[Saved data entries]

——————

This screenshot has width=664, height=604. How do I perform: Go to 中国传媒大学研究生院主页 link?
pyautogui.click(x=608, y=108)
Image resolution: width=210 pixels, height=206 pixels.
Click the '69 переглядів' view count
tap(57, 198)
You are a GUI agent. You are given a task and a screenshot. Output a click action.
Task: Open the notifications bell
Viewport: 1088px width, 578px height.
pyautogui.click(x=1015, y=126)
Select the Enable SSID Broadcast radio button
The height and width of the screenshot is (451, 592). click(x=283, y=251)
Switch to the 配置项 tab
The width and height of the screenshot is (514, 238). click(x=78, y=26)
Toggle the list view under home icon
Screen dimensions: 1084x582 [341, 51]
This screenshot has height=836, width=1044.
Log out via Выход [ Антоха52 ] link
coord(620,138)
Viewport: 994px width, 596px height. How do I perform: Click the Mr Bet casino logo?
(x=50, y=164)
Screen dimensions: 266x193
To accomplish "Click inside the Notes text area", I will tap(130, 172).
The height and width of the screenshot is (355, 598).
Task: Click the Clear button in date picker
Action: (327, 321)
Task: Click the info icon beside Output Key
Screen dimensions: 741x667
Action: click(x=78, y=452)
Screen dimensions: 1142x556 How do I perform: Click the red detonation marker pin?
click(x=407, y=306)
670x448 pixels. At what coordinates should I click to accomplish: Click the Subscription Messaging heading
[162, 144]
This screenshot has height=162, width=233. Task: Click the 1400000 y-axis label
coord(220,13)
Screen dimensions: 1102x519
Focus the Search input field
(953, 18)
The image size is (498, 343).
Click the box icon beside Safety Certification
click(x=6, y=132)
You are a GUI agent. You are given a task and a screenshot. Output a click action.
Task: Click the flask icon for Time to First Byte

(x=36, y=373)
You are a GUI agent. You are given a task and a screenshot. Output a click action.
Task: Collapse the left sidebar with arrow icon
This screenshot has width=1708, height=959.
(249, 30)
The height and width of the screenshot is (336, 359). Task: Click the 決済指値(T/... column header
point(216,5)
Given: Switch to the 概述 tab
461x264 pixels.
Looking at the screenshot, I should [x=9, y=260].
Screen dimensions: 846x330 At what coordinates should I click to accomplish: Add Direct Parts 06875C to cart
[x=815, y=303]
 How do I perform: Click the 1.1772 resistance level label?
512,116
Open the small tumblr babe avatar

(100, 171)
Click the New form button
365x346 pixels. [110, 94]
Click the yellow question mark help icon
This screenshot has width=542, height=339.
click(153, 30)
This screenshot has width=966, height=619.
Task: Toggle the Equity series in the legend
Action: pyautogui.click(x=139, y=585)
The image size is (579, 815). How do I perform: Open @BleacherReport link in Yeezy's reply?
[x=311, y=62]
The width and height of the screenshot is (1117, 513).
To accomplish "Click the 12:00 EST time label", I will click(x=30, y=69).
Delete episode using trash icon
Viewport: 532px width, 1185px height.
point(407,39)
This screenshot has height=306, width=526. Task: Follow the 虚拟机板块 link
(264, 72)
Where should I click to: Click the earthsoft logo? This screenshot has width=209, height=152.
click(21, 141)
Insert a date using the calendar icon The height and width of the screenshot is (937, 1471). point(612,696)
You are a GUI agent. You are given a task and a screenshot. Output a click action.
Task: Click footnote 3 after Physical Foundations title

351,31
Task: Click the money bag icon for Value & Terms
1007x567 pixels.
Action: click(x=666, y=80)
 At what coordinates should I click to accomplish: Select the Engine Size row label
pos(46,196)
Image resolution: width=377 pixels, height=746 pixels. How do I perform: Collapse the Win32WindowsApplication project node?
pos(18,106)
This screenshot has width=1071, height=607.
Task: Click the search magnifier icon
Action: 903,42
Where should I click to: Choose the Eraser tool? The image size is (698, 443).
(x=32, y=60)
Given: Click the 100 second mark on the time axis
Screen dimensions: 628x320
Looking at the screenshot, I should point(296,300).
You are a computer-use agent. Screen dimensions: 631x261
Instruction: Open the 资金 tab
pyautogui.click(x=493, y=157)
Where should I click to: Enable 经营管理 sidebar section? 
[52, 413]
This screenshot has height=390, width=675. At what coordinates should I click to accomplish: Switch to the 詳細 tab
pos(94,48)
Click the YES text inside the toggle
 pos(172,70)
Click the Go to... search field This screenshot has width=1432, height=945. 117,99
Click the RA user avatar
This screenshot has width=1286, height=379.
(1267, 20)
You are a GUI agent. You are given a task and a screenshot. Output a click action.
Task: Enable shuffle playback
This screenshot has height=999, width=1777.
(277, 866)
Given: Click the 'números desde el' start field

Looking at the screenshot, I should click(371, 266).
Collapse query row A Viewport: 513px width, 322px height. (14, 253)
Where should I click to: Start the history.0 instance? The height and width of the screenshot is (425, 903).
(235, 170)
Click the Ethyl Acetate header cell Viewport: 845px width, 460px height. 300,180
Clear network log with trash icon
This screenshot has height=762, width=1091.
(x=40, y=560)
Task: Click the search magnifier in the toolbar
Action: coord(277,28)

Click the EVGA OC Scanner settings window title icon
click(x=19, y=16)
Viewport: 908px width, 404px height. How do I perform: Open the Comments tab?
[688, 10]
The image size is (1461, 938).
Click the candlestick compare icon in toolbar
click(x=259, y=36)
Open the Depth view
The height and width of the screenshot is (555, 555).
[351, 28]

——————

» Your goal:
The records above must be reproduced word for word.

» Answer section:
This screenshot has width=664, height=604. How do I perform: Go to 中国传媒大学研究生院主页 link?
pyautogui.click(x=608, y=108)
Image resolution: width=210 pixels, height=206 pixels.
Click the '69 переглядів' view count
tap(57, 198)
You are a GUI agent. You are given a task and a screenshot. Output a click action.
Task: Open the notifications bell
Viewport: 1088px width, 578px height.
pyautogui.click(x=1015, y=126)
Select the Enable SSID Broadcast radio button
The height and width of the screenshot is (451, 592). click(x=283, y=251)
Switch to the 配置项 tab
The width and height of the screenshot is (514, 238). click(x=78, y=26)
Toggle the list view under home icon
Screen dimensions: 1084x582 [341, 51]
This screenshot has height=836, width=1044.
Log out via Выход [ Антоха52 ] link
coord(620,138)
Viewport: 994px width, 596px height. How do I perform: Click the Mr Bet casino logo?
(x=50, y=164)
Screen dimensions: 266x193
To accomplish "Click inside the Notes text area", I will tap(130, 172).
The height and width of the screenshot is (355, 598).
Task: Click the Clear button in date picker
Action: (327, 321)
Task: Click the info icon beside Output Key
Screen dimensions: 741x667
Action: click(x=78, y=452)
Screen dimensions: 1142x556 How do I perform: Click the red detonation marker pin?
click(x=407, y=306)
670x448 pixels. At what coordinates should I click to accomplish: Click the Subscription Messaging heading
[162, 144]
This screenshot has height=162, width=233. Task: Click the 1400000 y-axis label
coord(220,13)
Screen dimensions: 1102x519
Focus the Search input field
(953, 18)
The image size is (498, 343).
Click the box icon beside Safety Certification
click(x=6, y=132)
You are a GUI agent. You are given a task and a screenshot. Output a click action.
Task: Click the flask icon for Time to First Byte

(x=36, y=373)
You are a GUI agent. You are given a task and a screenshot. Output a click action.
Task: Collapse the left sidebar with arrow icon
This screenshot has width=1708, height=959.
(249, 30)
The height and width of the screenshot is (336, 359). Task: Click the 決済指値(T/... column header
point(216,5)
Given: Switch to the 概述 tab
461x264 pixels.
Looking at the screenshot, I should [x=9, y=260].
Screen dimensions: 846x330 At what coordinates should I click to accomplish: Add Direct Parts 06875C to cart
[x=815, y=303]
 How do I perform: Click the 1.1772 resistance level label?
512,116
Open the small tumblr babe avatar

(100, 171)
Click the New form button
365x346 pixels. [110, 94]
Click the yellow question mark help icon
This screenshot has width=542, height=339.
click(153, 30)
This screenshot has width=966, height=619.
Task: Toggle the Equity series in the legend
Action: pyautogui.click(x=139, y=585)
The image size is (579, 815). How do I perform: Open @BleacherReport link in Yeezy's reply?
[x=311, y=62]
The width and height of the screenshot is (1117, 513).
To accomplish "Click the 12:00 EST time label", I will click(x=30, y=69).
Delete episode using trash icon
Viewport: 532px width, 1185px height.
point(407,39)
This screenshot has height=306, width=526. Task: Follow the 虚拟机板块 link
(264, 72)
Where should I click to: Click the earthsoft logo? This screenshot has width=209, height=152.
click(21, 141)
Insert a date using the calendar icon The height and width of the screenshot is (937, 1471). point(612,696)
You are a GUI agent. You are given a task and a screenshot. Output a click action.
Task: Click footnote 3 after Physical Foundations title

351,31
Task: Click the money bag icon for Value & Terms
1007x567 pixels.
Action: click(x=666, y=80)
 At what coordinates should I click to accomplish: Select the Engine Size row label
pos(46,196)
Image resolution: width=377 pixels, height=746 pixels. How do I perform: Collapse the Win32WindowsApplication project node?
pos(18,106)
This screenshot has width=1071, height=607.
Task: Click the search magnifier icon
Action: 903,42
Where should I click to: Choose the Eraser tool? The image size is (698, 443).
(x=32, y=60)
Given: Click the 100 second mark on the time axis
Screen dimensions: 628x320
Looking at the screenshot, I should point(296,300).
You are a computer-use agent. Screen dimensions: 631x261
Instruction: Open the 资金 tab
pyautogui.click(x=493, y=157)
Where should I click to: Enable 经营管理 sidebar section? 
[52, 413]
This screenshot has height=390, width=675. At what coordinates should I click to accomplish: Switch to the 詳細 tab
pos(94,48)
Click the YES text inside the toggle
 pos(172,70)
Click the Go to... search field This screenshot has width=1432, height=945. 117,99
Click the RA user avatar
This screenshot has width=1286, height=379.
(1267, 20)
You are a GUI agent. You are given a task and a screenshot. Output a click action.
Task: Enable shuffle playback
This screenshot has height=999, width=1777.
(277, 866)
Given: Click the 'números desde el' start field

Looking at the screenshot, I should click(371, 266).
Collapse query row A Viewport: 513px width, 322px height. (14, 253)
Where should I click to: Start the history.0 instance? The height and width of the screenshot is (425, 903).
(235, 170)
Click the Ethyl Acetate header cell Viewport: 845px width, 460px height. 300,180
Clear network log with trash icon
This screenshot has height=762, width=1091.
(x=40, y=560)
Task: Click the search magnifier in the toolbar
Action: coord(277,28)

Click the EVGA OC Scanner settings window title icon
click(x=19, y=16)
Viewport: 908px width, 404px height. How do I perform: Open the Comments tab?
[688, 10]
The image size is (1461, 938).
Click the candlestick compare icon in toolbar
click(x=259, y=36)
Open the Depth view
The height and width of the screenshot is (555, 555).
[351, 28]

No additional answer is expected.